Aqui vão os meus mantras:
- Quando os teus filhos te responderem torto nos minutos antes de entrar num Zoom é só porque estão stressados. Respira fundo e deixa passar.
- Explica aos miúdos que quando tu responderes torto, minutos antes de começares uma reunião por Zoom, é só porque estás stressada. Diz-lhes para respirar fundo e deixar passar.
- Não é preciso culpares a escola, os teus filhos ou a ti própria, sempre que identificares um problema, e quiseres arranjar uma alternativa. É impossível a criança aguentar 80 minutos de Zoom? Com calma, expor, explicar e trabalhar para em conjunto encontrar uma solução.
- Não te sintas julgada nem pelas outras mães, nem pelos avós, nem pelos professores. Há 90% de hipótese de que estejam tão inseguros e baralhados como tu.
- Não inventes desculpas, nem incentives os teus filhos a fazer o mesmo — diz com franqueza e sem medo “Não conseguimos”, “Estava a ser difícil demais”, “Estamos demasiado cansados”. Convida os professores a também mostrarem essa vulnerabilidade.
- A inflexibilidade de pensamento dos teus filhos, não se resolve com a tua inflexibilidade. Ensina a flexibilidade pelo exemplo.
- Estamos todos a fazer o melhor que conseguimos. TODOS. Incluindo os miúdos.
- Lembra os teus pais que vais ligar a refilar e a queixar-te, mas que só precisas que te oiçam e não tentem resolver nada.

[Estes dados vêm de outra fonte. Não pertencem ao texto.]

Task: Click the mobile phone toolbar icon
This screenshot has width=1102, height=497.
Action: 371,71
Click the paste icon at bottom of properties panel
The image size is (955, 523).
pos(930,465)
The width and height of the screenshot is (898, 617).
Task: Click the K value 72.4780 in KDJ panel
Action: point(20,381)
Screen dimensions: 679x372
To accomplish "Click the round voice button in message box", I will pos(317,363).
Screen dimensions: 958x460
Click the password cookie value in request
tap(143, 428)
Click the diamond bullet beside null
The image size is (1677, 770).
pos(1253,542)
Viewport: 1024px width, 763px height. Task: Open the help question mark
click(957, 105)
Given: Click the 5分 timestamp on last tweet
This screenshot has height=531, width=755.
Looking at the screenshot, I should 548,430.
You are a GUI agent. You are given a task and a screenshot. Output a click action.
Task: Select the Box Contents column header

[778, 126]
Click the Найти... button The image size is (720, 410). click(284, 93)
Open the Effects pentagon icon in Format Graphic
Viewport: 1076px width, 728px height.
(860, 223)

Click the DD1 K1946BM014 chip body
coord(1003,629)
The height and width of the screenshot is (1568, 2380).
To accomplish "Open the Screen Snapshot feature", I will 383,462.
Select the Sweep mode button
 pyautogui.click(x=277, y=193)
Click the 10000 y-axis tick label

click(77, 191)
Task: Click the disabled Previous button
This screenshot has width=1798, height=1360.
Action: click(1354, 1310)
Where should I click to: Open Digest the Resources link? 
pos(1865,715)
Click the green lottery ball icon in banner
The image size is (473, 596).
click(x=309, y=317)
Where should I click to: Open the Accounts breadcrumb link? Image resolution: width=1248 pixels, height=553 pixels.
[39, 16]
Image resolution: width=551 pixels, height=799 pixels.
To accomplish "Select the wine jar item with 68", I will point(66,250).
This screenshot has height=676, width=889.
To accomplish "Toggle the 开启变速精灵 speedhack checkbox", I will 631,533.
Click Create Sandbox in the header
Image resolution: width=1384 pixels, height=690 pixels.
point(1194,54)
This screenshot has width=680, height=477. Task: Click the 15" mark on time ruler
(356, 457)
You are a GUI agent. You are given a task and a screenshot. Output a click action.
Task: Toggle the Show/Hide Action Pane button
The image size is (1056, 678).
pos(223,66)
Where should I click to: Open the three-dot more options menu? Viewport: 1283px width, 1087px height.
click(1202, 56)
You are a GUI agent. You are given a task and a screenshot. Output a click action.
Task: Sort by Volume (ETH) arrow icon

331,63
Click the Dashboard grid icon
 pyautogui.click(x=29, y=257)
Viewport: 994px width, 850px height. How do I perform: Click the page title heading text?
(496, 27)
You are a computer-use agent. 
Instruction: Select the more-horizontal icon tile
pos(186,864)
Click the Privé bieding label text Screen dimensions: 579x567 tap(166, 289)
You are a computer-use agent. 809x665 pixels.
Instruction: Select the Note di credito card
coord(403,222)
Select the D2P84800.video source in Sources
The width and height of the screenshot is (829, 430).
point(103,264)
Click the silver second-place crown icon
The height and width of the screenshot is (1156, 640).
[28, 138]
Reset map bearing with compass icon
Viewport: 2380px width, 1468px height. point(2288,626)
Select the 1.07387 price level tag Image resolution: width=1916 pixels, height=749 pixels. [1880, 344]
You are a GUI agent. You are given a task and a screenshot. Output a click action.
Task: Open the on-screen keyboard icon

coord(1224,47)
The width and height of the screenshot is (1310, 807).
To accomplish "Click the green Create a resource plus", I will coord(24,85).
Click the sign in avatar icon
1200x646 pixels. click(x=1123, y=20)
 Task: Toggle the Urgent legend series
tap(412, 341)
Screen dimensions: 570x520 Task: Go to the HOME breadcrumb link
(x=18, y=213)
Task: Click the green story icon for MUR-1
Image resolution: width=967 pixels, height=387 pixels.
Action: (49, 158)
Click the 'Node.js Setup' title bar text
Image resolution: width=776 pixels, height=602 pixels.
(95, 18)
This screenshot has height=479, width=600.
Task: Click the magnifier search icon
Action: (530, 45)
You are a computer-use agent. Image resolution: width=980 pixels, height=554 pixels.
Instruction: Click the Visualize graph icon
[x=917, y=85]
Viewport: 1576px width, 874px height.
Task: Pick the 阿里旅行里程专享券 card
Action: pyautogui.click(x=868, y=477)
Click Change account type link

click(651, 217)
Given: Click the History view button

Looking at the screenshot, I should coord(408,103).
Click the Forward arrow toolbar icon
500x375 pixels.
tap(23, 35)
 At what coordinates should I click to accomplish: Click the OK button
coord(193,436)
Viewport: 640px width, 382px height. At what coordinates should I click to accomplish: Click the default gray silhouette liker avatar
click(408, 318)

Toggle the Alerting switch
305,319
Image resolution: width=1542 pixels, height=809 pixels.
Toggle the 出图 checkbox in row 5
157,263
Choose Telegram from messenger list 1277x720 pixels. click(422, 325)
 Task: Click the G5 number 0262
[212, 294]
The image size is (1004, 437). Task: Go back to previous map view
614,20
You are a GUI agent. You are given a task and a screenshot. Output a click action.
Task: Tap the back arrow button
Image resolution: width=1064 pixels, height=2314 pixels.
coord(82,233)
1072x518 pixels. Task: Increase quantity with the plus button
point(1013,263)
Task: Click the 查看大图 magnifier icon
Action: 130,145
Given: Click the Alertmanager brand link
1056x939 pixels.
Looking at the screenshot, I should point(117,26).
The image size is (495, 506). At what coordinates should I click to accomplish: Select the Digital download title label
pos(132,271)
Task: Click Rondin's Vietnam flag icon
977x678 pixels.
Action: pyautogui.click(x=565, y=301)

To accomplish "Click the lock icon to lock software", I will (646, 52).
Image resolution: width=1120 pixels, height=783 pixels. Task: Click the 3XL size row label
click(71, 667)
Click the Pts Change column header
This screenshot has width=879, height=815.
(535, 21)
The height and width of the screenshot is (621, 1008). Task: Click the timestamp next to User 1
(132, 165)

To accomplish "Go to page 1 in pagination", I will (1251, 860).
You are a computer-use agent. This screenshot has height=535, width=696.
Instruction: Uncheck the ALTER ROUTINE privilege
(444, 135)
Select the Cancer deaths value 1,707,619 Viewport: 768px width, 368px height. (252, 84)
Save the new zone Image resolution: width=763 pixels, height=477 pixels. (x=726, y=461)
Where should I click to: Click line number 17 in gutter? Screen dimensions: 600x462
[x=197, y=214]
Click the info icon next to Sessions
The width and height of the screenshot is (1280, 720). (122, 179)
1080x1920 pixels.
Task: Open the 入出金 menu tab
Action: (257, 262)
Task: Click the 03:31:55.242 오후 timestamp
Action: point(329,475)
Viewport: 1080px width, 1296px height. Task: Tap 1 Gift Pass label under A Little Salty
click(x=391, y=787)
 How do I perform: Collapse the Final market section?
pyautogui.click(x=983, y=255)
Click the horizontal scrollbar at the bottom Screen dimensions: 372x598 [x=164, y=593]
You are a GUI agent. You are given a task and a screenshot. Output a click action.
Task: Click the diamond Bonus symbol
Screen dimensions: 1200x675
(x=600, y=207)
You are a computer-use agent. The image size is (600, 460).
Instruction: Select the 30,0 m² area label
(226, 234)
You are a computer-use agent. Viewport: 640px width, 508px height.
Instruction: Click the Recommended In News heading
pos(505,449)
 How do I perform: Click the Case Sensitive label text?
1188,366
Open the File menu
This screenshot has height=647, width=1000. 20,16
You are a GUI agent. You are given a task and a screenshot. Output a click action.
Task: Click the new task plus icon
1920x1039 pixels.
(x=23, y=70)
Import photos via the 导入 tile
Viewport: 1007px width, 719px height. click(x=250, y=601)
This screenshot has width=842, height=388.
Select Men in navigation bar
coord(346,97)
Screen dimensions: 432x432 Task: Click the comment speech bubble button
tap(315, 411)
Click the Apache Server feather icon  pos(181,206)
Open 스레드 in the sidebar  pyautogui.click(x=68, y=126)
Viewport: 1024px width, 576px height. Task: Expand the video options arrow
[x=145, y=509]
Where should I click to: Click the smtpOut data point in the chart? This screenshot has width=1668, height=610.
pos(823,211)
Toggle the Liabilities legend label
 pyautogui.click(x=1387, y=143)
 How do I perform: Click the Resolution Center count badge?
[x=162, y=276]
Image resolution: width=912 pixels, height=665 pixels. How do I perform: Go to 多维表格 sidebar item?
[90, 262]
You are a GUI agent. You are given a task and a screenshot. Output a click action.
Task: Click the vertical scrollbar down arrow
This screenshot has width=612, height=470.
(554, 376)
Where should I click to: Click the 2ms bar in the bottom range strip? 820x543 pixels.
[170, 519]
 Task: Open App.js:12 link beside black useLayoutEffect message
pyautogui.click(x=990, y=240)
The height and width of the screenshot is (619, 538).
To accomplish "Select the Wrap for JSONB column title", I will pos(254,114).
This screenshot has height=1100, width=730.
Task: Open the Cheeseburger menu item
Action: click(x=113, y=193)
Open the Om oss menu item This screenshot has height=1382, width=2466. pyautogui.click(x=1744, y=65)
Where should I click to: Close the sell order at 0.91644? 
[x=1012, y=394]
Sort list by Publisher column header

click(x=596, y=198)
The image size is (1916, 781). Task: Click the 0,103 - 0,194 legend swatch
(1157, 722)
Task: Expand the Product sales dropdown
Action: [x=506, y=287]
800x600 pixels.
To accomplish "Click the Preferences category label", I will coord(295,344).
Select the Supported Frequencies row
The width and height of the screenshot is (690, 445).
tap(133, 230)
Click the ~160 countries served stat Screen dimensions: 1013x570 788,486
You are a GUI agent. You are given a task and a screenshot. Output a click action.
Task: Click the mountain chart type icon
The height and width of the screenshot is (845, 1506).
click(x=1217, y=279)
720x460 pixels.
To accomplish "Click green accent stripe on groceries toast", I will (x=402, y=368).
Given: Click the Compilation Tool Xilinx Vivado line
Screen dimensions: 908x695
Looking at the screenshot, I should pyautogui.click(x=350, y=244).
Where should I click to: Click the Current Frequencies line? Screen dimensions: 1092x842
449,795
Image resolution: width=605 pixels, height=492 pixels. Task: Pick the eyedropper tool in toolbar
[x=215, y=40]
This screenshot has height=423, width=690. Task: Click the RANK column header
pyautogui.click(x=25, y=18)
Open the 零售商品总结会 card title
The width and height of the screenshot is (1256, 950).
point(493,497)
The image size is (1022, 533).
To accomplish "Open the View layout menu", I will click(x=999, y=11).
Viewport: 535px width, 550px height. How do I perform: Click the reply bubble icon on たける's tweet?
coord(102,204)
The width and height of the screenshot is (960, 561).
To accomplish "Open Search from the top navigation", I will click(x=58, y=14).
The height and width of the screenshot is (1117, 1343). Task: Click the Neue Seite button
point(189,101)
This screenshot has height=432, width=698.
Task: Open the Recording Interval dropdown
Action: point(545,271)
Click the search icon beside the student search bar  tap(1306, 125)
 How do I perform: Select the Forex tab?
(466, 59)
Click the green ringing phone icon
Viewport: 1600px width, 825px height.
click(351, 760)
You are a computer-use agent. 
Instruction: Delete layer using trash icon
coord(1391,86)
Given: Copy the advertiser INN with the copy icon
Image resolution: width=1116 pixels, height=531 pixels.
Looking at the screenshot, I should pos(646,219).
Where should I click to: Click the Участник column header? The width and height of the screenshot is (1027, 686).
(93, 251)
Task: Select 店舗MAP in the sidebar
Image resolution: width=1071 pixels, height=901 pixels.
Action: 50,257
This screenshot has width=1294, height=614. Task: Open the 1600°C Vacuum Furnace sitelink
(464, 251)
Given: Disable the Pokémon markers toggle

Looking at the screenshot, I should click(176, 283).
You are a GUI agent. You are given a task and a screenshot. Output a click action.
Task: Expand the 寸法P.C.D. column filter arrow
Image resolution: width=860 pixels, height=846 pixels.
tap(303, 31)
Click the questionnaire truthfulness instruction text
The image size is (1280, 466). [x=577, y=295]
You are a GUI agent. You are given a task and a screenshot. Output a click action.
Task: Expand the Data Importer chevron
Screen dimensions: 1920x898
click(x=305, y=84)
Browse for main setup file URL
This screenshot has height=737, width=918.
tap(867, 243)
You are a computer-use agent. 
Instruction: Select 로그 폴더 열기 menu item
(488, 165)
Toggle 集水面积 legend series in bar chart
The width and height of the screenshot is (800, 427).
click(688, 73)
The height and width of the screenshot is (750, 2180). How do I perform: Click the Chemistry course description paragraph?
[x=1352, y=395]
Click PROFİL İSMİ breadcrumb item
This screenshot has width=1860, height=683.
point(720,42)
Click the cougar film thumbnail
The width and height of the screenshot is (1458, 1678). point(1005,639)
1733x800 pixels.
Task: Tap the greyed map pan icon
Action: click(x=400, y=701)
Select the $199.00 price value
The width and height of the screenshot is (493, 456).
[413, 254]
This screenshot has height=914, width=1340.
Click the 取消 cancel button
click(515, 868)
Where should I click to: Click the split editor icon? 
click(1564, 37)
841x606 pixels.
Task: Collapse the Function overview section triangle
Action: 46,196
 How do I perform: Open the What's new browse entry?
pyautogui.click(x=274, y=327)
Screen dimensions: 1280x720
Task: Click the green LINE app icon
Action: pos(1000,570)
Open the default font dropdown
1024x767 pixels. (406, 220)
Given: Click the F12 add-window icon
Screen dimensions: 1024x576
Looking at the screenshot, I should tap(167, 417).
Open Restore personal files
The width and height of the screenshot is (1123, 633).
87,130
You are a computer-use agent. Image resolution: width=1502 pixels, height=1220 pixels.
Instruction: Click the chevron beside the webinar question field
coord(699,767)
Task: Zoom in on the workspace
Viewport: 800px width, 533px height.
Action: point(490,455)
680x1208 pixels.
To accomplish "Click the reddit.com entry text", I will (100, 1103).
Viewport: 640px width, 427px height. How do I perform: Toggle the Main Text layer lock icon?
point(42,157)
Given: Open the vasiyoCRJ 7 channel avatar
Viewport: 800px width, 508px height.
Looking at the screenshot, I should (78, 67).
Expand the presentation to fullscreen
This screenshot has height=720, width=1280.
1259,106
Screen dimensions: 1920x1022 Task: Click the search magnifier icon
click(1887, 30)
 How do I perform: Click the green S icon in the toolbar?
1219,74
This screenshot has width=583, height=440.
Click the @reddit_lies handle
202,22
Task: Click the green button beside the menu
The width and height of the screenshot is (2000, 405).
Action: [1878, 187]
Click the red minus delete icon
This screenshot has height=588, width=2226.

Diz-lhes para te lembrarem dos filhos maravilhosos que tens.
- Lembra-te que a casa e a arrumação vão ter que descer na lista de prioridades, e que não faz mal.
- Lembra-te que vale mesmo, mesmo, a pena forçar um bocadinho para saírem à rua e mexerem-se.
Boa sorte, e see you on the other side!
Querida Ana,
Vou afixar a tua lista de resoluções ao lado da minha secretária, para ler e reler o ponto 8. Se é extremamente difícil ter filhos nesta modalidade de escola online, só com muito esforço é que uma mãe/avó consegue ouvir as queixas dos filhos sem oferecer conselhos e soluções. Mas prometo que vou guardar a caixa dos pensos rápidos e tentar resistir a oferecer-me para te por Betadine nos arranhões e Herodoide nas nódoas negras.
Quanto aos avós, acho que a nossa lista tem só um ponto: “Não me vou preocupar tanto.” Acredita que quando estamos longe ainda é mais difícil (embora apesar de tudo o sono ande mais em dia). A bruxa da história da Casinha de Chocolate ainda podia apertar o dedo do Joãozinho para ver se estava bem vivo e um bocadinho mais gordinho, mas queria ver o que teria acontecido se a tivessem obrigado a avaliá-lo por telefone, ou mesmo Facetime? Aposto que transformava toda a gente em sapos, e é exactamente isso o que uma mãe/avó stressada é tentada a fazer.
Li no PÚBLICO uma reportagem sobre mães em teletrabalho, nomeadamente em call centres e imagino o estado de nervos em que as mães delas estão. Indignei-me pela milionésima vez com a dificuldade de acesso ao subsídio de Apoio Extraordinário aos pais, e angustiei-me com a situação de todos aqueles pais — sobretudo mães, não vale a pena fazer um discurso igualitário quando não corresponde à realidade! — que estão a recibo verde ou com contratos precários e que nem se atrevem a exprimir alto o inferno que estão a viver.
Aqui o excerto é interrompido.